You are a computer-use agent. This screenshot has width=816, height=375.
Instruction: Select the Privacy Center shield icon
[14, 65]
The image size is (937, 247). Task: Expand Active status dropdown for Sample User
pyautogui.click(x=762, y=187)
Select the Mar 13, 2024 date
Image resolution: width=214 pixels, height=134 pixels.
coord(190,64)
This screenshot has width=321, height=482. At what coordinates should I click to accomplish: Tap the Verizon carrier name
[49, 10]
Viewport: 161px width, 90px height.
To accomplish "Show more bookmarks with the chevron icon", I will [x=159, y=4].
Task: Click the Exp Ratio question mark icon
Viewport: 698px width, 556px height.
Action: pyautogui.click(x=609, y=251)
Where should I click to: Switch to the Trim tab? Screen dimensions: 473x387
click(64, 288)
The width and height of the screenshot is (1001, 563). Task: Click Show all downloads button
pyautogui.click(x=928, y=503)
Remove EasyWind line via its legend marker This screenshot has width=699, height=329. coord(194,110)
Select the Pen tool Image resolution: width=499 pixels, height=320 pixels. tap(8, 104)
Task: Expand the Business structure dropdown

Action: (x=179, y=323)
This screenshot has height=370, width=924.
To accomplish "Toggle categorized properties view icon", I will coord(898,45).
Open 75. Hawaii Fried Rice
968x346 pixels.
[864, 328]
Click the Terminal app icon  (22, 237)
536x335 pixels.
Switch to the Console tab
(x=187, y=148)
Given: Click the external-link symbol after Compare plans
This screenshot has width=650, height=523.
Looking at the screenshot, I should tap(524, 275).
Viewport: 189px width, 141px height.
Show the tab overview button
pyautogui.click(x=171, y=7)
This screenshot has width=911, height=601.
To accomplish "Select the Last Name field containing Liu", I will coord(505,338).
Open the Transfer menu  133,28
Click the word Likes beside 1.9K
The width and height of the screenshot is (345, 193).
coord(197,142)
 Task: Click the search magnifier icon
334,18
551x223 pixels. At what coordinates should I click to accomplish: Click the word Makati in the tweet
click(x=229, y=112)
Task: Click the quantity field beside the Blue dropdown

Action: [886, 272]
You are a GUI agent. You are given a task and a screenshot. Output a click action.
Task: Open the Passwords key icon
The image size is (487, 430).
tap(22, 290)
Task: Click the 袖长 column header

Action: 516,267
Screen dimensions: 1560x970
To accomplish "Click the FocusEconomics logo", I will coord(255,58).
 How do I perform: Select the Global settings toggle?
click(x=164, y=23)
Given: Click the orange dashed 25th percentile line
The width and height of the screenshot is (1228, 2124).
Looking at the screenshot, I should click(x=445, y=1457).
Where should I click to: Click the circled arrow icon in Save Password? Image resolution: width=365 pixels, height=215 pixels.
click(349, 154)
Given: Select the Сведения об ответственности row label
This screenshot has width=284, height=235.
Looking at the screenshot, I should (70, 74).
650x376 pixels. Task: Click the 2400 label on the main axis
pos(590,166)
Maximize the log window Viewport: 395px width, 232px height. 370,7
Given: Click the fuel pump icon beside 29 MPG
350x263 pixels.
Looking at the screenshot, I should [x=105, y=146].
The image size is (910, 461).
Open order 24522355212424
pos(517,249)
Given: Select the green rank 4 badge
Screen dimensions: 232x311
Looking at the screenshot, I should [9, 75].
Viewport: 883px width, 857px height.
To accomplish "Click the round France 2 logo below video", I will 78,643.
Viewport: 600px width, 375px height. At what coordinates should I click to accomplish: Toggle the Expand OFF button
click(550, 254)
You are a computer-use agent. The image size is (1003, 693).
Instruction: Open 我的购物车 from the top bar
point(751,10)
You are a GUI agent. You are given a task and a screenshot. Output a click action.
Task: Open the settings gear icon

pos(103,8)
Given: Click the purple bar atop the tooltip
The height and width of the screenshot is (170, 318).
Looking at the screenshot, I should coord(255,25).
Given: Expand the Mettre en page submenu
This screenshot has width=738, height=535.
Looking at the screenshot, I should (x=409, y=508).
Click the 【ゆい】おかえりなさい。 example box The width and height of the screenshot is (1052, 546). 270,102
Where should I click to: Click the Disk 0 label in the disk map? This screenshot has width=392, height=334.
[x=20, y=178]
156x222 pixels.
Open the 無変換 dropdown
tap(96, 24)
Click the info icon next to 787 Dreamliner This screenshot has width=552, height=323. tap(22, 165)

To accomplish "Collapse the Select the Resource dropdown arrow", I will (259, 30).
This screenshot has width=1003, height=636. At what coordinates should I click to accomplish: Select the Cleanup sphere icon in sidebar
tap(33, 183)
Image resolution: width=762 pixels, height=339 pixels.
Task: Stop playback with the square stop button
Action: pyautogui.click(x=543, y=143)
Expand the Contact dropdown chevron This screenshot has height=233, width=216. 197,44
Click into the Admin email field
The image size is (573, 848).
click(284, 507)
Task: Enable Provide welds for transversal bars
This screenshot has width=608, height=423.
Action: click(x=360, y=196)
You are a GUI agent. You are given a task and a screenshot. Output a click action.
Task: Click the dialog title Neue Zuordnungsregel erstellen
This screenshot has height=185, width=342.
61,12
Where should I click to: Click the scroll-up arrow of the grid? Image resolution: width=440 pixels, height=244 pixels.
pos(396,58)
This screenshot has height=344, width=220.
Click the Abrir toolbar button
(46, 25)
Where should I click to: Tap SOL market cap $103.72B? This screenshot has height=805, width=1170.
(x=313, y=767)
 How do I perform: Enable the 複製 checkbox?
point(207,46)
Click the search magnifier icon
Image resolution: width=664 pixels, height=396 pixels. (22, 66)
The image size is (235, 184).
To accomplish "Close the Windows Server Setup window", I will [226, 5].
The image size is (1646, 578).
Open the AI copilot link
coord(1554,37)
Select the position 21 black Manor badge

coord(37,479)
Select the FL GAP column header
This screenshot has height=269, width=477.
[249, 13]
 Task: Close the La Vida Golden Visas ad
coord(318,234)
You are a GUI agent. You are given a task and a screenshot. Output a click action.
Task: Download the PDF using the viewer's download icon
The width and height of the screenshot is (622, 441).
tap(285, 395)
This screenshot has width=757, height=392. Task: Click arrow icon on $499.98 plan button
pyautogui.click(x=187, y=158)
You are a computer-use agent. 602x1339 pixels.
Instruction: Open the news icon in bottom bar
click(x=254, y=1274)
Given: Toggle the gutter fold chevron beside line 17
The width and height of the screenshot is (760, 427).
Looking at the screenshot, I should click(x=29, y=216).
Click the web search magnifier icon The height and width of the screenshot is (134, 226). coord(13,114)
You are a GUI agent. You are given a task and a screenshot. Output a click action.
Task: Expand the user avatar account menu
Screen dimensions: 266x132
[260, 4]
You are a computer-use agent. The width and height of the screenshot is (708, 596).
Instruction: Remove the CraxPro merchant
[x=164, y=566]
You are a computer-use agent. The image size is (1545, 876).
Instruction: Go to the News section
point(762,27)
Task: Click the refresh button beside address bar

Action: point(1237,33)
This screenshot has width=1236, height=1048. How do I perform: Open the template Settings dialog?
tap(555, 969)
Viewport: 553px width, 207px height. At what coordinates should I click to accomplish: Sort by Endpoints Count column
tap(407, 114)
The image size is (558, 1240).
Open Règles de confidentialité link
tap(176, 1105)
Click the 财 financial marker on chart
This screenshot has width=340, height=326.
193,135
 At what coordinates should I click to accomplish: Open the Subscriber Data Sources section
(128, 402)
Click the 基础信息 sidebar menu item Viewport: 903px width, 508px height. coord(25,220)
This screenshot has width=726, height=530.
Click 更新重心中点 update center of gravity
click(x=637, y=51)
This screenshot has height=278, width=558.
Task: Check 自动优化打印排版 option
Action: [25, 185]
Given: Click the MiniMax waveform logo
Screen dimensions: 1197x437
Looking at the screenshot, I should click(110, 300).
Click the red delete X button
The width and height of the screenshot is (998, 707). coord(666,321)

◆ Your assignment
Please report all lines in the entries where "chevron" appears.

◆ Written answer
To accomplish "Show more bookmarks with the chevron icon", I will [x=159, y=4].
Expand the Contact dropdown chevron This screenshot has height=233, width=216. 197,44
Given: Toggle the gutter fold chevron beside line 17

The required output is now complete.